Start Records supplied

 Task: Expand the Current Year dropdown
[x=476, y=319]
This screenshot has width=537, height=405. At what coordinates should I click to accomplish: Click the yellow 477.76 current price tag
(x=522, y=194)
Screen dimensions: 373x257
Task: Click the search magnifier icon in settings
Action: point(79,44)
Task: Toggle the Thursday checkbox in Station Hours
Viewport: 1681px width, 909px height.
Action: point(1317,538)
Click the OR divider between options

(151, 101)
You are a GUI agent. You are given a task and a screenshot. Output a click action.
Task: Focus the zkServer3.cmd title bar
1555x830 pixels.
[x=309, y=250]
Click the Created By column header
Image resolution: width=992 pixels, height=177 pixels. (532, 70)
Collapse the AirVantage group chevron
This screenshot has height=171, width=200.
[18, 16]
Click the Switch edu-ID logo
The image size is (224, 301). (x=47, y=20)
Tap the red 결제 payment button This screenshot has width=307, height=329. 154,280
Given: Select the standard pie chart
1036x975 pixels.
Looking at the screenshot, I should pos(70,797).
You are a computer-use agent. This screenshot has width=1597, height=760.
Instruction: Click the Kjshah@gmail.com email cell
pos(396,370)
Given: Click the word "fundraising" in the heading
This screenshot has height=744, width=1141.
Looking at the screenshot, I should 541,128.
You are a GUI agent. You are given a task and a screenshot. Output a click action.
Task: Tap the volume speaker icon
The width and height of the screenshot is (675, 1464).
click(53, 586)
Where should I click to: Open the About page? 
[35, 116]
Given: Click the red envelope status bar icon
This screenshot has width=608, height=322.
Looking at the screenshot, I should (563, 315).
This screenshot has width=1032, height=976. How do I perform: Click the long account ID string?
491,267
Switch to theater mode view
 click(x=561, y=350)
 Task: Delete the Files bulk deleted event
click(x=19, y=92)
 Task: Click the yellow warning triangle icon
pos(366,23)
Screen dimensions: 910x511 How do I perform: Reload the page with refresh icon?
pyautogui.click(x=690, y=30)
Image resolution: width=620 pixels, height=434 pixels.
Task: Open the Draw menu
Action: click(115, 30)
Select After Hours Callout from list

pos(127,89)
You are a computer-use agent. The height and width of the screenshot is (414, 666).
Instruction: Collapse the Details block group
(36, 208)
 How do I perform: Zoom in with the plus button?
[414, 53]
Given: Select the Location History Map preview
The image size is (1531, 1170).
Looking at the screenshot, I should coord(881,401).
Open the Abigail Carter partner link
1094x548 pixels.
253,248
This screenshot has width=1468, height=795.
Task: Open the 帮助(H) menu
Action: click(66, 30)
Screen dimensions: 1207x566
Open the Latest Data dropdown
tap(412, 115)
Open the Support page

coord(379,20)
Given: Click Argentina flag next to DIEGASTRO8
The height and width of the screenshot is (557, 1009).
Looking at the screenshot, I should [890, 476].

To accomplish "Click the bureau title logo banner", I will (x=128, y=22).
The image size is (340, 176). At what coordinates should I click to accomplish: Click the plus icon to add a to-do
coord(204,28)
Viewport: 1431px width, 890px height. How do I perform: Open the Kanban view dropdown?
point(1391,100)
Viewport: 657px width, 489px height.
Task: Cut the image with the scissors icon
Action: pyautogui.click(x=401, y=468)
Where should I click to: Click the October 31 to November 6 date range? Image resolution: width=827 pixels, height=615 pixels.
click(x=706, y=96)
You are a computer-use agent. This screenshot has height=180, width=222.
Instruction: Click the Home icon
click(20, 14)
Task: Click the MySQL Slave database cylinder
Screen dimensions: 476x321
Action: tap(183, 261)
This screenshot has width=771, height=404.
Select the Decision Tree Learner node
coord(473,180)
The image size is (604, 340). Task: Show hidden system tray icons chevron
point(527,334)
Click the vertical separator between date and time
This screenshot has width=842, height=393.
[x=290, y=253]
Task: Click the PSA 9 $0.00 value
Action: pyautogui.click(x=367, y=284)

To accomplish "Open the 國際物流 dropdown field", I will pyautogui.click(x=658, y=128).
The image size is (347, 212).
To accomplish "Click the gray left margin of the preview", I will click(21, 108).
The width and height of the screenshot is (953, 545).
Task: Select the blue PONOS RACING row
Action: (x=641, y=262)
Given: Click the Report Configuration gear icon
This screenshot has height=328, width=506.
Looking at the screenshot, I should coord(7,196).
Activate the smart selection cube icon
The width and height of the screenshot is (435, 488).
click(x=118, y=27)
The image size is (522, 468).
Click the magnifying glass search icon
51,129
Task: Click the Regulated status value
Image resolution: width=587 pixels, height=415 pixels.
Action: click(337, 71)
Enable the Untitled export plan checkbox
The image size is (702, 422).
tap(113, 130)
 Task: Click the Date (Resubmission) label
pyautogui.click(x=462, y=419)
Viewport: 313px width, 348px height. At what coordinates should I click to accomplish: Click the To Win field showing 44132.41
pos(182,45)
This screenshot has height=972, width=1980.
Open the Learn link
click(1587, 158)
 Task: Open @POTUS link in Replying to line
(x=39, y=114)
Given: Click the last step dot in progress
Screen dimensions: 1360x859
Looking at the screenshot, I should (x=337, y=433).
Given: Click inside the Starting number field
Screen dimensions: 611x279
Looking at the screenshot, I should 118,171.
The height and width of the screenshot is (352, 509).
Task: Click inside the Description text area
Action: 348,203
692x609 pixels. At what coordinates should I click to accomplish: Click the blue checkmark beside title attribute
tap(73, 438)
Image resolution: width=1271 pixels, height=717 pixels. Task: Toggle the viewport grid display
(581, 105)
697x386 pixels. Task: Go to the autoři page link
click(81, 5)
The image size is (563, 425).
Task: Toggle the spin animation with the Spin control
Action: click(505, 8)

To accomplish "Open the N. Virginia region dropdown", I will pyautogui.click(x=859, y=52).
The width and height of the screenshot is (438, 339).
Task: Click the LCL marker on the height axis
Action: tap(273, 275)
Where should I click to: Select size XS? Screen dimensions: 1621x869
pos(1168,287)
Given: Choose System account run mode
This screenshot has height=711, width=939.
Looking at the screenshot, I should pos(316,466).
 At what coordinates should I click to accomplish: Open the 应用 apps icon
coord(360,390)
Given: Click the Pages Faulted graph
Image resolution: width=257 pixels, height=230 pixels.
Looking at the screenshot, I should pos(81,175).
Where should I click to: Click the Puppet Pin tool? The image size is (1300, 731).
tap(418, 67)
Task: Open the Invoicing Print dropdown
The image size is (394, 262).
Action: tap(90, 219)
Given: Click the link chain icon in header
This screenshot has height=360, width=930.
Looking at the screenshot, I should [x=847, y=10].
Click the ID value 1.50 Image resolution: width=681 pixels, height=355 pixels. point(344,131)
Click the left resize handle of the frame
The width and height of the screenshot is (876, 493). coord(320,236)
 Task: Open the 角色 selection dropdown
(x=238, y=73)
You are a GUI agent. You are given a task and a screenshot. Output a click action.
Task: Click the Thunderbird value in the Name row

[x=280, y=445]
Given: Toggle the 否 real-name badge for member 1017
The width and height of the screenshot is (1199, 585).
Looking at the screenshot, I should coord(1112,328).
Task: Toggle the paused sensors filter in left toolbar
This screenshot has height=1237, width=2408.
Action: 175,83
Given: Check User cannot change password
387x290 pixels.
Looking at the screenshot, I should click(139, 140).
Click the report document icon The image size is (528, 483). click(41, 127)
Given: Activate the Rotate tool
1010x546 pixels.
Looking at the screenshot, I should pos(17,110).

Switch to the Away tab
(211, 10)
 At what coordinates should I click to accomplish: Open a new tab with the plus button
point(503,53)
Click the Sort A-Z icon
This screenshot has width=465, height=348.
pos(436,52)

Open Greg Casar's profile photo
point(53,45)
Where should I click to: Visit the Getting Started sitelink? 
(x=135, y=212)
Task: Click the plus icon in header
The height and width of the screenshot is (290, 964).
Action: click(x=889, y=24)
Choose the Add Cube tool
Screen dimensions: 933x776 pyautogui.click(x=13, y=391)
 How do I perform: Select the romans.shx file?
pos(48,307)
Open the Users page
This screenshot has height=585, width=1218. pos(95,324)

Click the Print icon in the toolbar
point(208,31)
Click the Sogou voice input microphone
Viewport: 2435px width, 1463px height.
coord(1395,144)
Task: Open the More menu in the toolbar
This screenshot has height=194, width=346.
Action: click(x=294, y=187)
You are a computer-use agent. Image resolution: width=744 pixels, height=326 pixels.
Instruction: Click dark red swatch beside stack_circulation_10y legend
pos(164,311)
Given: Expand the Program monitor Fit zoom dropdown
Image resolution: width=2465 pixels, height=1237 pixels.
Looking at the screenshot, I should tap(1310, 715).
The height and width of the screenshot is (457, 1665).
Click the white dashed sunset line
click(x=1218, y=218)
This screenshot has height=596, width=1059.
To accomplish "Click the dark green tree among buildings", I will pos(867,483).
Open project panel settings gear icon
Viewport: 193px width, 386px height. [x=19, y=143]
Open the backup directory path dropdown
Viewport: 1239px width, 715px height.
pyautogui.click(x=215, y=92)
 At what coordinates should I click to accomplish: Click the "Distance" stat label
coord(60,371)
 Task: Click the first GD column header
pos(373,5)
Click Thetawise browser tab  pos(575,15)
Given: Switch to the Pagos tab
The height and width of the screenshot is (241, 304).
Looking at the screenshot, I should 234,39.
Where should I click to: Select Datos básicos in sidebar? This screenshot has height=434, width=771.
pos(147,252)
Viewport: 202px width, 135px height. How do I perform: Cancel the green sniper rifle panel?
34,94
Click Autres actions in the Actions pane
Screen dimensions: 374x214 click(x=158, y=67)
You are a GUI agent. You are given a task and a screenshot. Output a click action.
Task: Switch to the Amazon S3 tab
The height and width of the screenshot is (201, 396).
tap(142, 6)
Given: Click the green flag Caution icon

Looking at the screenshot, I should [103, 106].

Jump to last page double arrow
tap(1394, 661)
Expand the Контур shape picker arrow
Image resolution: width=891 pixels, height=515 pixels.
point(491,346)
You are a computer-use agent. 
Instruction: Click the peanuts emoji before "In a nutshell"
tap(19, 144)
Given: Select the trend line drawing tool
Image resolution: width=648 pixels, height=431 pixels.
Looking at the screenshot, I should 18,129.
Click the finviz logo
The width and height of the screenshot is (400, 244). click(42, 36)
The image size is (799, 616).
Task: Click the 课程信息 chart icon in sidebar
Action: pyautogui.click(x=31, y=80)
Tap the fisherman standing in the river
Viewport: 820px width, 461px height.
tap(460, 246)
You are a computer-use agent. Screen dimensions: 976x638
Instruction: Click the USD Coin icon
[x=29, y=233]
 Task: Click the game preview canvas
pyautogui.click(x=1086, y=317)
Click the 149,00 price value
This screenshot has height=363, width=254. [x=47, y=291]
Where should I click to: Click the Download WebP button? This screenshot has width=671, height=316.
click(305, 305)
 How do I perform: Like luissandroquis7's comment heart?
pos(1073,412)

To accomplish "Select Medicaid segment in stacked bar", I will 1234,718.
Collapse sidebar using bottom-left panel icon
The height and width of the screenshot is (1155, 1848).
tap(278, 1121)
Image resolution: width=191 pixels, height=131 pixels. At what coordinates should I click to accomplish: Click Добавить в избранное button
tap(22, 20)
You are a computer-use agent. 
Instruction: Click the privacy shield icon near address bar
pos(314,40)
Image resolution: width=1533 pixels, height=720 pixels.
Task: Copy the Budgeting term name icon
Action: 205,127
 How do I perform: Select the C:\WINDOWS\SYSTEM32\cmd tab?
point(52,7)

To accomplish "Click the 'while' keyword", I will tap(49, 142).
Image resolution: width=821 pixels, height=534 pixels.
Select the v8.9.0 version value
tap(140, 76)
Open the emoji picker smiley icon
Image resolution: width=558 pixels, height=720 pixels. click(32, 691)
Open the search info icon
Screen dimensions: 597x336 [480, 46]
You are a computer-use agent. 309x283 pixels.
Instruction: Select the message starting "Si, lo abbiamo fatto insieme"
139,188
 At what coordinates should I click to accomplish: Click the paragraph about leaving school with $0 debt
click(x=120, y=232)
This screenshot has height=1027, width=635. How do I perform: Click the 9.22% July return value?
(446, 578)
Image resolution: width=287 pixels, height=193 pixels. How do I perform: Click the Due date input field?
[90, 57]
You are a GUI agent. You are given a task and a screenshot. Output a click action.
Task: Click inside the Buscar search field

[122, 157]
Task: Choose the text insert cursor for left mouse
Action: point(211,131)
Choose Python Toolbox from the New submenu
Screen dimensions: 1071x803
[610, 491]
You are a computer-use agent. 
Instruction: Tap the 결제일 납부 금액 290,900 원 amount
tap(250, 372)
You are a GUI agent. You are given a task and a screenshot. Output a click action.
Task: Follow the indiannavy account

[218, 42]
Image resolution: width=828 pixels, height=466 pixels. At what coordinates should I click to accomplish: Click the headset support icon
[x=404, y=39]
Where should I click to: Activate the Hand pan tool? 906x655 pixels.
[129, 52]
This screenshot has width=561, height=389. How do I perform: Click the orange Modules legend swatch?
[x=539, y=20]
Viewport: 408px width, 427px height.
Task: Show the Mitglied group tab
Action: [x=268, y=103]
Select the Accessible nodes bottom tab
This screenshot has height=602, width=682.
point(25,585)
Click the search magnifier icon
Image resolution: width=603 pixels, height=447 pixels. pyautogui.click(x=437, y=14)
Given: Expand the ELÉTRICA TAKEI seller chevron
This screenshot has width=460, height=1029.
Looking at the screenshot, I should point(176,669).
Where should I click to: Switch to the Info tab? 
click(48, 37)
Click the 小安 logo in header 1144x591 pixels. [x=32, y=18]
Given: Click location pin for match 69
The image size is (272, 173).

End Records supplied

- **Work to do**: Reproduce the lines of the records verbatim, starting at the line that contains "Switch to theater mode view" and ending at the line that contains "coord(379,20)".

- **The solution**:
Switch to theater mode view
 click(x=561, y=350)
 Task: Delete the Files bulk deleted event
click(x=19, y=92)
 Task: Click the yellow warning triangle icon
pos(366,23)
Screen dimensions: 910x511 How do I perform: Reload the page with refresh icon?
pyautogui.click(x=690, y=30)
Image resolution: width=620 pixels, height=434 pixels.
Task: Open the Draw menu
Action: click(115, 30)
Select After Hours Callout from list

pos(127,89)
You are a computer-use agent. The height and width of the screenshot is (414, 666).
Instruction: Collapse the Details block group
(36, 208)
 How do I perform: Zoom in with the plus button?
[414, 53]
Given: Select the Location History Map preview
The image size is (1531, 1170).
Looking at the screenshot, I should coord(881,401).
Open the Abigail Carter partner link
1094x548 pixels.
253,248
This screenshot has width=1468, height=795.
Task: Open the 帮助(H) menu
Action: click(66, 30)
Screen dimensions: 1207x566
Open the Latest Data dropdown
tap(412, 115)
Open the Support page

coord(379,20)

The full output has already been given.